Screen4Care is helping speed up rare disease diagnosis

The project Screen4Care was launched to advance genetic screening of newborn babies, using algorithms to identify rare disease patients early on in their disease via electronic health records. The project will also develop a repository of artificial intelligence-driven ‘symptom checkers’ to help patients who are already waiting for a diagnosis. Both of these AI tools will speed up the diagnosis of older rare disease patients. They will also set up the digital infrastructure and ecosystem to engage patients, parents of newborns and caregivers as equal decision-makers in the diagnosis process.

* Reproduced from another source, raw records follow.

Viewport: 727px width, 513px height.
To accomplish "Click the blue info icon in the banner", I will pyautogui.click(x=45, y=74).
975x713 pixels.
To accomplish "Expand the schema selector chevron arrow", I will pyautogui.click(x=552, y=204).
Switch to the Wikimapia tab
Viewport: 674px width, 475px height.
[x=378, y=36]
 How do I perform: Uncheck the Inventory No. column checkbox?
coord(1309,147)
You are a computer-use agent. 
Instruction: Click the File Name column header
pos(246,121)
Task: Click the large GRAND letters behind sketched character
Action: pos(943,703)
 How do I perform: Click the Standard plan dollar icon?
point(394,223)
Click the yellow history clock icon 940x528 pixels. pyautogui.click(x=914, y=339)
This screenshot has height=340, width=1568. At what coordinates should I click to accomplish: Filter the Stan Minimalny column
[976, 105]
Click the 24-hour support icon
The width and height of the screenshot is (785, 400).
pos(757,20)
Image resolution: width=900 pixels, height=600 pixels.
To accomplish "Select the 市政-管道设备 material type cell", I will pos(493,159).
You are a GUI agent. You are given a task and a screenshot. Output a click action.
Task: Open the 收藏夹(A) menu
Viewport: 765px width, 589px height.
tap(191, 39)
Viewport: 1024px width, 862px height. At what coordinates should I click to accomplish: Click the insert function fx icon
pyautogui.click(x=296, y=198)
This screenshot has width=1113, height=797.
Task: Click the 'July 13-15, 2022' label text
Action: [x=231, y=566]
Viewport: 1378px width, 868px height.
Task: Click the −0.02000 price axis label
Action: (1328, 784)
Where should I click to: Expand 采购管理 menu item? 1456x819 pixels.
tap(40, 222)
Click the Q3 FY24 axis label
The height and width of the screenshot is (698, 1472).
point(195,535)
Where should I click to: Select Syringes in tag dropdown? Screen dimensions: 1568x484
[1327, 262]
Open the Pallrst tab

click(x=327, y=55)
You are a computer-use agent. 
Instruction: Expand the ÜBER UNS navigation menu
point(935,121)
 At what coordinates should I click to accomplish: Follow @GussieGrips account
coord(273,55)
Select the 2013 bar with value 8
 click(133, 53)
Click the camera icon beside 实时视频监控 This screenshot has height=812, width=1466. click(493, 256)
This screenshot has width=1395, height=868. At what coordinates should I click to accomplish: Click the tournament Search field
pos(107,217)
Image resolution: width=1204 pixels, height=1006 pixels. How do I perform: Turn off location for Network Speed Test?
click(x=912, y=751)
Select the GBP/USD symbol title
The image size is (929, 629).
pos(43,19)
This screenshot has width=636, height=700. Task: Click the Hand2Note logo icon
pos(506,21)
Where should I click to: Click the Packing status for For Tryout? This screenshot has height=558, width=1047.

EU-PEARL is working on better trial design, including for rare disease neurofibromatosis

EU-PEARL want to transform the way clinical trials are conducted by developing a common framework for platform clinical trials, and neurofibromatosis (including types NF1, NF2 and Schwannomatosis) is one of the four diseases included in this project. They are working on identifying high priority complications in NF for which trials need to be developed, as well as a  protocol for longitudinal history study and a master protocol for platform trials in NF. They are also building a clinical network of NF sites for future studies.

The projects mentioned in this article are supported by the Innovative Medicines Initiative, a partnership between the European Union and the European pharmaceutical industry.